Paola Cortellesi est ici à la fois réalisatrice et interprète du rôle de Delia. Elle choisit de traiter de sujets graves par le biais de l’humour, ce qui est assez troublant, pour ne pas dire gênant. Elle utilise la musique à de nombreuses reprises et notamment dans une scène de violences conjugales où les coups sont chorégraphiés au rythme d’une chanson de variété italienne. Comme dans un clip, le texte de la chanson colle à la situation qui nous est donnée à voir. Cela donne un effet complètement décalé qui brouille les sens et les émotions : c’est comme si notre cerveau ne savait pas sur quel pied danser. L’utilisation de la musique permet à d’autres moments d’intensifier les émotions, de donner du rythme, et même d’induire une signification de changement : en effet, lors des élans de liberté de Delia, la musique passe d’un registre ancien à un registre moderne.
Le rythme est donné aussi par l'enchaînement d’une variété d’angles de prise de vue. La réalisatrice fait notamment usage du travelling horizontal à de multiples reprises pour suivre Delia quand elle traverse la ville, et de l’alternance champ – contre-champ pour dynamiser les conversations des protagonistes. À certains moments, ce rythme est suspendu lors de scènes au ralenti, avant de redémarrer de plus belle. Ce dynamisme fait écho à celui du jeu des comédiens et, en filigrane, à l’image stéréotypée que l’on se fait des Italiens.
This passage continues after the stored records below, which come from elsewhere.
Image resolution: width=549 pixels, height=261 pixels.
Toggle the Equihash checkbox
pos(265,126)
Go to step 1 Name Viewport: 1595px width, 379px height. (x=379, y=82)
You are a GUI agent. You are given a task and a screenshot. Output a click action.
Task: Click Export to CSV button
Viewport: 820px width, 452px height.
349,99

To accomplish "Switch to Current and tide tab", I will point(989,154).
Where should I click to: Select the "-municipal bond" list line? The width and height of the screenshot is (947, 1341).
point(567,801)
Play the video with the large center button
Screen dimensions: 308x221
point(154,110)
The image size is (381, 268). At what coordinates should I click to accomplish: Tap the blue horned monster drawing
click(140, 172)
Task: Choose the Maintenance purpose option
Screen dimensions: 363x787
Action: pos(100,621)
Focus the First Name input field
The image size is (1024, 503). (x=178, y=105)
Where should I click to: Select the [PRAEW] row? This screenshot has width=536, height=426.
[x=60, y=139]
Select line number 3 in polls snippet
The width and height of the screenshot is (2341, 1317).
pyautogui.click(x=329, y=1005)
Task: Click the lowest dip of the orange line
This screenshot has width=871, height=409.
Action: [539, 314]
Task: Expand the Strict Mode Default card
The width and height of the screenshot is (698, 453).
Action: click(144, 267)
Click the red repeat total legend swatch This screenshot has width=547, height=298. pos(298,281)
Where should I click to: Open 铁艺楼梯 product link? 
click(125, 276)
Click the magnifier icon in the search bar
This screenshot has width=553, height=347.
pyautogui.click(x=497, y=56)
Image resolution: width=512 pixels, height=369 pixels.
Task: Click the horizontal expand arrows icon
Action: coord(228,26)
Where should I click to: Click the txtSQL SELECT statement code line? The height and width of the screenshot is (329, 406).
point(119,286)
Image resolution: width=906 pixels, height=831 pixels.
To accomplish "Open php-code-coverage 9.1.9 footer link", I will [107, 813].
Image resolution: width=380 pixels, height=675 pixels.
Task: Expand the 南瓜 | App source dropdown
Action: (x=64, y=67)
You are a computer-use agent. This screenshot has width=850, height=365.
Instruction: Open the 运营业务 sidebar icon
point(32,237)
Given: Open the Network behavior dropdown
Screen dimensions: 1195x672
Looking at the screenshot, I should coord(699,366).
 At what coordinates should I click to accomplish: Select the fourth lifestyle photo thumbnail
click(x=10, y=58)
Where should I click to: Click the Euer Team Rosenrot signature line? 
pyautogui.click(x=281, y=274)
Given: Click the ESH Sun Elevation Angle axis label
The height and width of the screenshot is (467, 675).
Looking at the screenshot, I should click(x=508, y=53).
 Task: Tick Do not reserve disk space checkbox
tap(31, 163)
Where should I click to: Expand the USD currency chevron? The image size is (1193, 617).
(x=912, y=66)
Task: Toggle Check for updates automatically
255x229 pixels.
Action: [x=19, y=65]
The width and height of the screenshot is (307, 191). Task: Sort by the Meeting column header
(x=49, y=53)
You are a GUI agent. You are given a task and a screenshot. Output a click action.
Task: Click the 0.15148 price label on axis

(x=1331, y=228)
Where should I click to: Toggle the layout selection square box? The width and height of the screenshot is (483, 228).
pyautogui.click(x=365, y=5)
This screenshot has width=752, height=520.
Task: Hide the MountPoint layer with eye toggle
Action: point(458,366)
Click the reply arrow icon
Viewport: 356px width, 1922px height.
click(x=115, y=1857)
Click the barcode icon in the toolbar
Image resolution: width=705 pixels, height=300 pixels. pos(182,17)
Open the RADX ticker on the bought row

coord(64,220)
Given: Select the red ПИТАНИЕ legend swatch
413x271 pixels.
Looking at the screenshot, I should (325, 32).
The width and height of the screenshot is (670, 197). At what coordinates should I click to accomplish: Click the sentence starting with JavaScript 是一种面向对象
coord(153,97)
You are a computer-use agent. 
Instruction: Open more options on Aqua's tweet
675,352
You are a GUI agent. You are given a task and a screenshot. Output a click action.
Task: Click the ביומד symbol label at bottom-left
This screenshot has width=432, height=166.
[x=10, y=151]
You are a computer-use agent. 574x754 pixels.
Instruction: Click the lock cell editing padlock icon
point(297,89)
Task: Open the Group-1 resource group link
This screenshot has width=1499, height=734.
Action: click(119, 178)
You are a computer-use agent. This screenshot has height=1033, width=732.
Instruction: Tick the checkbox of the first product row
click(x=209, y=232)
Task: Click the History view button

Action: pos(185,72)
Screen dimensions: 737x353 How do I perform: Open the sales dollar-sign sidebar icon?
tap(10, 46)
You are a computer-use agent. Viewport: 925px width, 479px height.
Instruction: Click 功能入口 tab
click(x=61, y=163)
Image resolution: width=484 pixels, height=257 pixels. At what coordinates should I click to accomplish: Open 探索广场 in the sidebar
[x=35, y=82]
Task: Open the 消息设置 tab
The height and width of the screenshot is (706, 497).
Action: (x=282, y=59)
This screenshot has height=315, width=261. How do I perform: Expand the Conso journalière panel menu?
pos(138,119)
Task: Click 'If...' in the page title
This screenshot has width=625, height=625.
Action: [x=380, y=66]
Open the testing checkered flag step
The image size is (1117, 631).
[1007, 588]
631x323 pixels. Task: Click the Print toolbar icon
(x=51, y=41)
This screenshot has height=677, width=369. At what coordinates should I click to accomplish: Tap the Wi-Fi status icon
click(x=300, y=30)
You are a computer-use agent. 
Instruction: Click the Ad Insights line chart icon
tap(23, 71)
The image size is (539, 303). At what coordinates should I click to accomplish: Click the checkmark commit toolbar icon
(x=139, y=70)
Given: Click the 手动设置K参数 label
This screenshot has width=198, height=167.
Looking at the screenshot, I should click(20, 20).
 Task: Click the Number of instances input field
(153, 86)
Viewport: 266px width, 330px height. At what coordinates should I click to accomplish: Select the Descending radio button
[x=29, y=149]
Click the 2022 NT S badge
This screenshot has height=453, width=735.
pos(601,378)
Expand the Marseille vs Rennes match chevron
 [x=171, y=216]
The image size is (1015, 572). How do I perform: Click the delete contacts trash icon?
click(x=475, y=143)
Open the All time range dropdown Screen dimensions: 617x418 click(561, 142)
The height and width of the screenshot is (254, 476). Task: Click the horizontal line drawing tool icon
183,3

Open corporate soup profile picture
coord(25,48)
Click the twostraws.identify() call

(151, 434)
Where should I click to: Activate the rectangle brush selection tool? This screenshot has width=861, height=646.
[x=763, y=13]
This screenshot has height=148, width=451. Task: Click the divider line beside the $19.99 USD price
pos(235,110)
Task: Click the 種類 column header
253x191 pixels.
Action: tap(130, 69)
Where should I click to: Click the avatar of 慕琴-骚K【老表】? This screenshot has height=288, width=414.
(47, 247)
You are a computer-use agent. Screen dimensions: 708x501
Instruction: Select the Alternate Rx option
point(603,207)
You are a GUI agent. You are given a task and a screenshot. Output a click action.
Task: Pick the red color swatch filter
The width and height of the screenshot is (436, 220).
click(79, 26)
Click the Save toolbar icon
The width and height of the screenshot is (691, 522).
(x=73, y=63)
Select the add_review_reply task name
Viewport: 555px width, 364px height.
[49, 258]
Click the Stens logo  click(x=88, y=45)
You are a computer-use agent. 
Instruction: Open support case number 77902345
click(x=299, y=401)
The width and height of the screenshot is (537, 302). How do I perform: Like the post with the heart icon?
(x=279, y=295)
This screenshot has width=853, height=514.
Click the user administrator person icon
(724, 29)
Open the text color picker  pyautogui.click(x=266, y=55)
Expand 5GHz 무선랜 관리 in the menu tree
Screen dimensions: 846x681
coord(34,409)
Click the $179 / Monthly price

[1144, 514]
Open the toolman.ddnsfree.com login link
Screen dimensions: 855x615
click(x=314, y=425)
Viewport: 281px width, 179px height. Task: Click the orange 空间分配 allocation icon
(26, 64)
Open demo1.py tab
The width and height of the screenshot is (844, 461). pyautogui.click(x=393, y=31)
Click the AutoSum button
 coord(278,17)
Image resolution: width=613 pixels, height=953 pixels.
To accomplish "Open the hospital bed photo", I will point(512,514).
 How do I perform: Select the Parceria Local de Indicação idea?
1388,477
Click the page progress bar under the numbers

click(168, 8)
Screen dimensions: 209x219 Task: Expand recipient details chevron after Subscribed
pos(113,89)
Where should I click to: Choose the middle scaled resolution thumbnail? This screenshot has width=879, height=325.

Tout comme la photographie, le récit est teinté de contrastes : ancien/moderne, triste/joyeux, mais aussi riche/pauvre. En effet, si la famille de Delia ne doit pas être la seule famille modeste de la ville, d’autres ont l’air plutôt bien nanties, comme celle du fiancé de sa fille Marcella. Lors du repas de fiançailles, on assiste entre ces deux familles à un véritable choc des cultures socio-économiques : cet écart est alors accentué par des attitudes caricaturales (le regard dédaigneux de la mère d’un côté, l’attitude odieuse du grand-père de l’autre, etc.). De manière générale, le parti pris caricatural des personnages et du jeu d’acteurs irrite quelque peu.
La relation entre Delia et sa fille Marcella est cependant beaucoup plus nuancée et apporte ce qu’il faut d’émotions et de justesse. Elle est solidaire, mais non dénuée de violence. Les propos de Marcella envers sa mère sont parfois extrêmement durs : « tu ne vaux rien », « tu n’es qu’un paillasson », et en même temps, on sent que c’est pour la confronter et la faire réagir qu’elle lui adresse ces horreurs. Au bout du compte, c’est par amour.
Cette relation mère-fille, mais plus largement les relations entre femmes viennent sauver Delia – et le spectateur avec elle – de ce tableau obscur où elle est empêtrée. Grâce à cet aspect, mais surtout à un dénouement génialissime (que je ne dévoilerai pas ici), C'è ancora domani est un film qui chamboule et irradie la liberté.